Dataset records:

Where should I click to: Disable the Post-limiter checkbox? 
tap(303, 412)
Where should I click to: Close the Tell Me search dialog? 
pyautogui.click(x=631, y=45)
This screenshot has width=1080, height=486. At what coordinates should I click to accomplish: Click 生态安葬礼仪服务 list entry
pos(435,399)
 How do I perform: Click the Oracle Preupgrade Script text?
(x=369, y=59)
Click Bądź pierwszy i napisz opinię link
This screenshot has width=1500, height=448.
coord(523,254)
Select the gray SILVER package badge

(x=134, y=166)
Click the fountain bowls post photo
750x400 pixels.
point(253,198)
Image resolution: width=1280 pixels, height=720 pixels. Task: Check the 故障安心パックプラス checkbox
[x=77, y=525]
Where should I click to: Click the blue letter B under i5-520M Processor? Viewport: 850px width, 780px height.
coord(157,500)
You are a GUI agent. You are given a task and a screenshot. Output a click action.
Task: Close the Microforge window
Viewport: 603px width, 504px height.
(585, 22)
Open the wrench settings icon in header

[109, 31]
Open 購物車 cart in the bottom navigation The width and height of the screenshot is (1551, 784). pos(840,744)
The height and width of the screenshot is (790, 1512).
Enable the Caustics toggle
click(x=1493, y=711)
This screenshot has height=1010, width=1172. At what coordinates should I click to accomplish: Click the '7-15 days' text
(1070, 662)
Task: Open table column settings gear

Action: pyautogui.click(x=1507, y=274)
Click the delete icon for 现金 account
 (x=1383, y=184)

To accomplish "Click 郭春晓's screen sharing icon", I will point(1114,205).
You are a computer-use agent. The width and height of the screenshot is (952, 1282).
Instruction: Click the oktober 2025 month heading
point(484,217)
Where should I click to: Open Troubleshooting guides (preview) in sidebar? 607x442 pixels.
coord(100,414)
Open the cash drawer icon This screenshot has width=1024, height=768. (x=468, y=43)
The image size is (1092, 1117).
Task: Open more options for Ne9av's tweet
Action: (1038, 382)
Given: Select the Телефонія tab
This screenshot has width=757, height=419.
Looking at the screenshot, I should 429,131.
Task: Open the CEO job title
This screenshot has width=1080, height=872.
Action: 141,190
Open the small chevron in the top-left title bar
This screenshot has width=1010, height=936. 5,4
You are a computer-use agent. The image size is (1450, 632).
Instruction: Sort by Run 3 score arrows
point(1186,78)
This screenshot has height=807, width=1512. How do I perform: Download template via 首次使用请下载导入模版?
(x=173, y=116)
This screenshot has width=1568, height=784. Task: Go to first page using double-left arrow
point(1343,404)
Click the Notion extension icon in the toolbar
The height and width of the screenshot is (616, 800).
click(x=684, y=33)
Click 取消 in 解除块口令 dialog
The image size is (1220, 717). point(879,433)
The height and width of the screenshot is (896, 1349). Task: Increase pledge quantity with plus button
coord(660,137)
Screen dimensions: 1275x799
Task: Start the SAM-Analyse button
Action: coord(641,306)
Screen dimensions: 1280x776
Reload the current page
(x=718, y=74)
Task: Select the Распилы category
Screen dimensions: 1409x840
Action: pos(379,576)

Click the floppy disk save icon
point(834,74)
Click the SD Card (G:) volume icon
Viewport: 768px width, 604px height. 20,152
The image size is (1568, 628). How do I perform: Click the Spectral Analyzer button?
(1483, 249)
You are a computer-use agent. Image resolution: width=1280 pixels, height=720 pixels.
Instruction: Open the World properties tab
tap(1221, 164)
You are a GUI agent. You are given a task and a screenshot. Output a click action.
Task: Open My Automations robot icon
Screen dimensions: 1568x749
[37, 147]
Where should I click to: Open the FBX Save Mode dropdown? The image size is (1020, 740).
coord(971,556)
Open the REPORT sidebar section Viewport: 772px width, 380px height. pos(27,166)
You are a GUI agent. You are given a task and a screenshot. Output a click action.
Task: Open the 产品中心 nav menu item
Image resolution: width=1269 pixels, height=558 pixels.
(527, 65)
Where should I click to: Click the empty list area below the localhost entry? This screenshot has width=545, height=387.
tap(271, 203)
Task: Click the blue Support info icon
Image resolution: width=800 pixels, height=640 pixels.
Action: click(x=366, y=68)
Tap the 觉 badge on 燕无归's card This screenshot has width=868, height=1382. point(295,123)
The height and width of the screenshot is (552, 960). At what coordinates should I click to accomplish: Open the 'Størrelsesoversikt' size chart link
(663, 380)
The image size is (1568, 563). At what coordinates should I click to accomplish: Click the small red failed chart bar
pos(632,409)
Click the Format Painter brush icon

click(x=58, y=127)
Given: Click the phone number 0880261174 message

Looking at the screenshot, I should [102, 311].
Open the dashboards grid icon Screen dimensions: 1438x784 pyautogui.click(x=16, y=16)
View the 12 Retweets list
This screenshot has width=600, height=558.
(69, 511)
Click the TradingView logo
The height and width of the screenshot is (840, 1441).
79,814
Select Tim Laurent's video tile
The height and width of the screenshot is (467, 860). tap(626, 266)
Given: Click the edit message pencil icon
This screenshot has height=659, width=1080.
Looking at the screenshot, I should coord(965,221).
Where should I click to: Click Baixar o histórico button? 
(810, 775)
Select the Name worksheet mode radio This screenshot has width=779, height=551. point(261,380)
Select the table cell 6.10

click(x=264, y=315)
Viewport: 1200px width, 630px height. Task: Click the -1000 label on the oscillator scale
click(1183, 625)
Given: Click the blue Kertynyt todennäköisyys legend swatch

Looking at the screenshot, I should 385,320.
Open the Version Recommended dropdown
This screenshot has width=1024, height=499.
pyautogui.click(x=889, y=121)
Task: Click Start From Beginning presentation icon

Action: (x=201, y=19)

▶ **What needs to be done**
Each record must be copied out exactly and in full.

▶ **Reply to the exercise**
Where should I click to: Disable the Post-limiter checkbox? 
tap(303, 412)
Where should I click to: Close the Tell Me search dialog? 
pyautogui.click(x=631, y=45)
This screenshot has width=1080, height=486. At what coordinates should I click to accomplish: Click 生态安葬礼仪服务 list entry
pos(435,399)
 How do I perform: Click the Oracle Preupgrade Script text?
(x=369, y=59)
Click Bądź pierwszy i napisz opinię link
This screenshot has width=1500, height=448.
coord(523,254)
Select the gray SILVER package badge

(x=134, y=166)
Click the fountain bowls post photo
750x400 pixels.
point(253,198)
Image resolution: width=1280 pixels, height=720 pixels. Task: Check the 故障安心パックプラス checkbox
[x=77, y=525]
Where should I click to: Click the blue letter B under i5-520M Processor? Viewport: 850px width, 780px height.
coord(157,500)
You are a GUI agent. You are given a task and a screenshot. Output a click action.
Task: Close the Microforge window
Viewport: 603px width, 504px height.
(585, 22)
Open the wrench settings icon in header

[109, 31]
Open 購物車 cart in the bottom navigation The width and height of the screenshot is (1551, 784). pos(840,744)
The height and width of the screenshot is (790, 1512).
Enable the Caustics toggle
click(x=1493, y=711)
This screenshot has height=1010, width=1172. At what coordinates should I click to accomplish: Click the '7-15 days' text
(1070, 662)
Task: Open table column settings gear

Action: pyautogui.click(x=1507, y=274)
Click the delete icon for 现金 account
 (x=1383, y=184)

To accomplish "Click 郭春晓's screen sharing icon", I will point(1114,205).
You are a computer-use agent. The width and height of the screenshot is (952, 1282).
Instruction: Click the oktober 2025 month heading
point(484,217)
Where should I click to: Open Troubleshooting guides (preview) in sidebar? 607x442 pixels.
coord(100,414)
Open the cash drawer icon This screenshot has width=1024, height=768. (x=468, y=43)
The image size is (1092, 1117).
Task: Open more options for Ne9av's tweet
Action: (1038, 382)
Given: Select the Телефонія tab
This screenshot has width=757, height=419.
Looking at the screenshot, I should 429,131.
Task: Open the CEO job title
This screenshot has width=1080, height=872.
Action: 141,190
Open the small chevron in the top-left title bar
This screenshot has width=1010, height=936. 5,4
You are a computer-use agent. The image size is (1450, 632).
Instruction: Sort by Run 3 score arrows
point(1186,78)
This screenshot has height=807, width=1512. How do I perform: Download template via 首次使用请下载导入模版?
(x=173, y=116)
This screenshot has width=1568, height=784. Task: Go to first page using double-left arrow
point(1343,404)
Click the Notion extension icon in the toolbar
The height and width of the screenshot is (616, 800).
click(x=684, y=33)
Click 取消 in 解除块口令 dialog
The image size is (1220, 717). point(879,433)
The height and width of the screenshot is (896, 1349). Task: Increase pledge quantity with plus button
coord(660,137)
Screen dimensions: 1275x799
Task: Start the SAM-Analyse button
Action: coord(641,306)
Screen dimensions: 1280x776
Reload the current page
(x=718, y=74)
Task: Select the Распилы category
Screen dimensions: 1409x840
Action: pos(379,576)

Click the floppy disk save icon
point(834,74)
Click the SD Card (G:) volume icon
Viewport: 768px width, 604px height. 20,152
The image size is (1568, 628). How do I perform: Click the Spectral Analyzer button?
(1483, 249)
You are a computer-use agent. Image resolution: width=1280 pixels, height=720 pixels.
Instruction: Open the World properties tab
tap(1221, 164)
You are a GUI agent. You are given a task and a screenshot. Output a click action.
Task: Open My Automations robot icon
Screen dimensions: 1568x749
[37, 147]
Where should I click to: Open the FBX Save Mode dropdown? The image size is (1020, 740).
coord(971,556)
Open the REPORT sidebar section Viewport: 772px width, 380px height. pos(27,166)
You are a GUI agent. You are given a task and a screenshot. Output a click action.
Task: Open the 产品中心 nav menu item
Image resolution: width=1269 pixels, height=558 pixels.
(527, 65)
Where should I click to: Click the empty list area below the localhost entry? This screenshot has width=545, height=387.
tap(271, 203)
Task: Click the blue Support info icon
Image resolution: width=800 pixels, height=640 pixels.
Action: click(x=366, y=68)
Tap the 觉 badge on 燕无归's card This screenshot has width=868, height=1382. point(295,123)
The height and width of the screenshot is (552, 960). At what coordinates should I click to accomplish: Open the 'Størrelsesoversikt' size chart link
(663, 380)
The image size is (1568, 563). At what coordinates should I click to accomplish: Click the small red failed chart bar
pos(632,409)
Click the Format Painter brush icon

click(x=58, y=127)
Given: Click the phone number 0880261174 message

Looking at the screenshot, I should [102, 311].
Open the dashboards grid icon Screen dimensions: 1438x784 pyautogui.click(x=16, y=16)
View the 12 Retweets list
This screenshot has width=600, height=558.
(69, 511)
Click the TradingView logo
The height and width of the screenshot is (840, 1441).
79,814
Select Tim Laurent's video tile
The height and width of the screenshot is (467, 860). tap(626, 266)
Given: Click the edit message pencil icon
This screenshot has height=659, width=1080.
Looking at the screenshot, I should coord(965,221).
Where should I click to: Click Baixar o histórico button? 
(810, 775)
Select the Name worksheet mode radio This screenshot has width=779, height=551. point(261,380)
Select the table cell 6.10

click(x=264, y=315)
Viewport: 1200px width, 630px height. Task: Click the -1000 label on the oscillator scale
click(1183, 625)
Given: Click the blue Kertynyt todennäköisyys legend swatch

Looking at the screenshot, I should 385,320.
Open the Version Recommended dropdown
This screenshot has width=1024, height=499.
pyautogui.click(x=889, y=121)
Task: Click Start From Beginning presentation icon

Action: (x=201, y=19)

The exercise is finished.